The Apache Iceberg specification marks versions 1, 2, and 3 complete and adopted by the community; version 4 remains under active development and is not formally adopted in the cited specification. Version 2 adds row-level deletes. Version 3 adds capabilities including additional data types, default values, row lineage, binary deletion vectors, and encryption keys. The specification cautions that newer format features may not be interpreted correctly by older readers, so retaining an older format version can help preserve compatibility.

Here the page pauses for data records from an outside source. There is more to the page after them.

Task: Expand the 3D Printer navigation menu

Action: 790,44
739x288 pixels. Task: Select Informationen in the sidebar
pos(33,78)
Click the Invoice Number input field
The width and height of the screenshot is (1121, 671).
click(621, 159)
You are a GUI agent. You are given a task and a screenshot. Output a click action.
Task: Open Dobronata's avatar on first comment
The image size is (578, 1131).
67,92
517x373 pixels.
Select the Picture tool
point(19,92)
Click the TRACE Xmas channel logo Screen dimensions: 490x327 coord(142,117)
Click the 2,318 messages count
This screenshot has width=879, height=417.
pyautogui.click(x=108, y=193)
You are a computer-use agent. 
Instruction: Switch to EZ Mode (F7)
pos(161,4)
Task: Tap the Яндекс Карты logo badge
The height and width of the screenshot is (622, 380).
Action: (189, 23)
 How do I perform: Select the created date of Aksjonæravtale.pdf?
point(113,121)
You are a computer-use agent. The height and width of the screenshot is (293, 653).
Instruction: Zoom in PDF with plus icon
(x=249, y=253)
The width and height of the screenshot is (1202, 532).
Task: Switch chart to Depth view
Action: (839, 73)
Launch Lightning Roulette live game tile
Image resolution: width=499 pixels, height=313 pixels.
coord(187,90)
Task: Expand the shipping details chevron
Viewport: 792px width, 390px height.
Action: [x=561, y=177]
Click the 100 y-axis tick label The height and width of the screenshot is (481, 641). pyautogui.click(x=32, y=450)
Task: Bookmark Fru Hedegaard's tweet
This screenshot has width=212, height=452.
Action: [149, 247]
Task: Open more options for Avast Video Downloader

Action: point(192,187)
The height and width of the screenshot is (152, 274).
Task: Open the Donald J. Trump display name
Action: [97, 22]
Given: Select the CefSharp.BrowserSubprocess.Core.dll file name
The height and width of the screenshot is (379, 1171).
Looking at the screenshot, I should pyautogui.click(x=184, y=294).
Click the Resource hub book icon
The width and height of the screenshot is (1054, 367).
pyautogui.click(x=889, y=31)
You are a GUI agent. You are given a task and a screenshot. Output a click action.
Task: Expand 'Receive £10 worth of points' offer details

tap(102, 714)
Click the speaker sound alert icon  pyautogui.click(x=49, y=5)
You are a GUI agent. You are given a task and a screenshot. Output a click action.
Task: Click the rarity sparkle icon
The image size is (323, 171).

Version numbers alone are not enough: check which features a table uses and whether each intended client can read and write them. Examples in current service documentation illustrate why:

Documented case What it supports or enables Important boundary
Databricks, AWS documentation set updated September 22, 2026 Its Iceberg tables use Parquet and Iceberg versions 1, 2, and 3. The documentation describes Unity Catalog and foreign catalogs including AWS Glue, Hive metastore, and Snowflake Horizon Catalog. Foreign Iceberg tables are read-only in Databricks and have limited platform support. External Iceberg engines can access Unity Catalog tables through the Iceberg REST Catalog API, but cannot read Unity Catalog views. The documentation also lists version- and feature-specific limitations.
Snowflake Open Data Sharing documentation Snowflake can query Iceberg tables managed by external catalogs, including Apache Polaris, Databricks Unity Catalog, and AWS Glue. It also documents sharing live Iceberg table data with non-Snowflake consumers through standard Iceberg REST Catalog APIs. The documented sharing case is read-only; visibility does not by itself provide equivalent write or management capability.
AWS Prescriptive Guidance v3 service matrix, checked October 7, 2026 The matrix lists deletion-vector and row-lineage support for Amazon EMR for Apache Spark release 7.12 or later, AWS Glue, SageMaker Unified Studio notebooks, and Amazon S3 Tables. The same matrix lists Amazon Athena (Trino) as not supporting those v3 features. Support is feature- and service-specific; check the live matrix when planning a deployment.

These examples are evidence of real but bounded compatibility, not a neutral ranking of platforms. They also show why “Iceberg support” is too broad a label to settle whether a particular workload can move.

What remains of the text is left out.